* [Problem details]
Please copy the data shown below, word for word.

----- Records shown

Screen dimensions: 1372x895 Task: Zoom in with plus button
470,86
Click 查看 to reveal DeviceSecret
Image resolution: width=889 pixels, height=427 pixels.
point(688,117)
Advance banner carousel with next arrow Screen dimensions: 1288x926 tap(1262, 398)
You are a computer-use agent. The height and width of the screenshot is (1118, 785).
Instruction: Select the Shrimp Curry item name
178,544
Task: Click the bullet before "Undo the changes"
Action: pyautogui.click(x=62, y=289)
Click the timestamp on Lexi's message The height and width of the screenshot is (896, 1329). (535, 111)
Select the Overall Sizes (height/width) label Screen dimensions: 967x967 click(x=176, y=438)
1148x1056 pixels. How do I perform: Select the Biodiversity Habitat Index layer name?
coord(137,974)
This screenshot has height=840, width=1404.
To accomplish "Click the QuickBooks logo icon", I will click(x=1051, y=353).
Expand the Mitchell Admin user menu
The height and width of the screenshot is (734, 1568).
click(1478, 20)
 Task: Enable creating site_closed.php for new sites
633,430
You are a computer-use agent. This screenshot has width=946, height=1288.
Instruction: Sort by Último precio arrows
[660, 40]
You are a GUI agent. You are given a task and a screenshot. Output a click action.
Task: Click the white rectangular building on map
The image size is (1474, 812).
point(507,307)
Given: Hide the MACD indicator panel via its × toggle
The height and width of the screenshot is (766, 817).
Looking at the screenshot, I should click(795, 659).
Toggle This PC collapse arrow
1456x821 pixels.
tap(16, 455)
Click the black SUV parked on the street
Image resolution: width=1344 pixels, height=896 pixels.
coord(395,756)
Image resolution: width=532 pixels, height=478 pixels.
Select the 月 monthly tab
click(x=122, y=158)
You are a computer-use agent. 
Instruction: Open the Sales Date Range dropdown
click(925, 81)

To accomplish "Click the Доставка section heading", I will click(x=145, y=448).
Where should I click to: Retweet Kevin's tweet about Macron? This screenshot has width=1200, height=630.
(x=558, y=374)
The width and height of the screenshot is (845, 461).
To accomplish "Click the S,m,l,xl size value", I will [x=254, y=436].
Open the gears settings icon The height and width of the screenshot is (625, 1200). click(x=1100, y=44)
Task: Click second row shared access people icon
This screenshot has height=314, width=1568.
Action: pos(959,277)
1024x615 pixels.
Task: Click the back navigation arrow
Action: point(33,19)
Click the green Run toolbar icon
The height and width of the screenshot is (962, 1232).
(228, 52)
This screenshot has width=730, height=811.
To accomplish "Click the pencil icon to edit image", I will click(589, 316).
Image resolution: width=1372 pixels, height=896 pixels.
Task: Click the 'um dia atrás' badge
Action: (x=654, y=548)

----------

* [Solution below]
Screen dimensions: 1372x895 Task: Zoom in with plus button
470,86
Click 查看 to reveal DeviceSecret
Image resolution: width=889 pixels, height=427 pixels.
point(688,117)
Advance banner carousel with next arrow Screen dimensions: 1288x926 tap(1262, 398)
You are a computer-use agent. The height and width of the screenshot is (1118, 785).
Instruction: Select the Shrimp Curry item name
178,544
Task: Click the bullet before "Undo the changes"
Action: pyautogui.click(x=62, y=289)
Click the timestamp on Lexi's message The height and width of the screenshot is (896, 1329). (535, 111)
Select the Overall Sizes (height/width) label Screen dimensions: 967x967 click(x=176, y=438)
1148x1056 pixels. How do I perform: Select the Biodiversity Habitat Index layer name?
coord(137,974)
This screenshot has height=840, width=1404.
To accomplish "Click the QuickBooks logo icon", I will click(x=1051, y=353).
Expand the Mitchell Admin user menu
The height and width of the screenshot is (734, 1568).
click(1478, 20)
 Task: Enable creating site_closed.php for new sites
633,430
You are a computer-use agent. This screenshot has width=946, height=1288.
Instruction: Sort by Último precio arrows
[660, 40]
You are a GUI agent. You are given a task and a screenshot. Output a click action.
Task: Click the white rectangular building on map
The image size is (1474, 812).
point(507,307)
Given: Hide the MACD indicator panel via its × toggle
The height and width of the screenshot is (766, 817).
Looking at the screenshot, I should click(795, 659).
Toggle This PC collapse arrow
1456x821 pixels.
tap(16, 455)
Click the black SUV parked on the street
Image resolution: width=1344 pixels, height=896 pixels.
coord(395,756)
Image resolution: width=532 pixels, height=478 pixels.
Select the 月 monthly tab
click(x=122, y=158)
You are a computer-use agent. 
Instruction: Open the Sales Date Range dropdown
click(925, 81)

To accomplish "Click the Доставка section heading", I will click(x=145, y=448).
Where should I click to: Retweet Kevin's tweet about Macron? This screenshot has width=1200, height=630.
(x=558, y=374)
The width and height of the screenshot is (845, 461).
To accomplish "Click the S,m,l,xl size value", I will [x=254, y=436].
Open the gears settings icon The height and width of the screenshot is (625, 1200). click(x=1100, y=44)
Task: Click second row shared access people icon
This screenshot has height=314, width=1568.
Action: pos(959,277)
1024x615 pixels.
Task: Click the back navigation arrow
Action: point(33,19)
Click the green Run toolbar icon
The height and width of the screenshot is (962, 1232).
(228, 52)
This screenshot has width=730, height=811.
To accomplish "Click the pencil icon to edit image", I will click(589, 316).
Image resolution: width=1372 pixels, height=896 pixels.
Task: Click the 'um dia atrás' badge
Action: (x=654, y=548)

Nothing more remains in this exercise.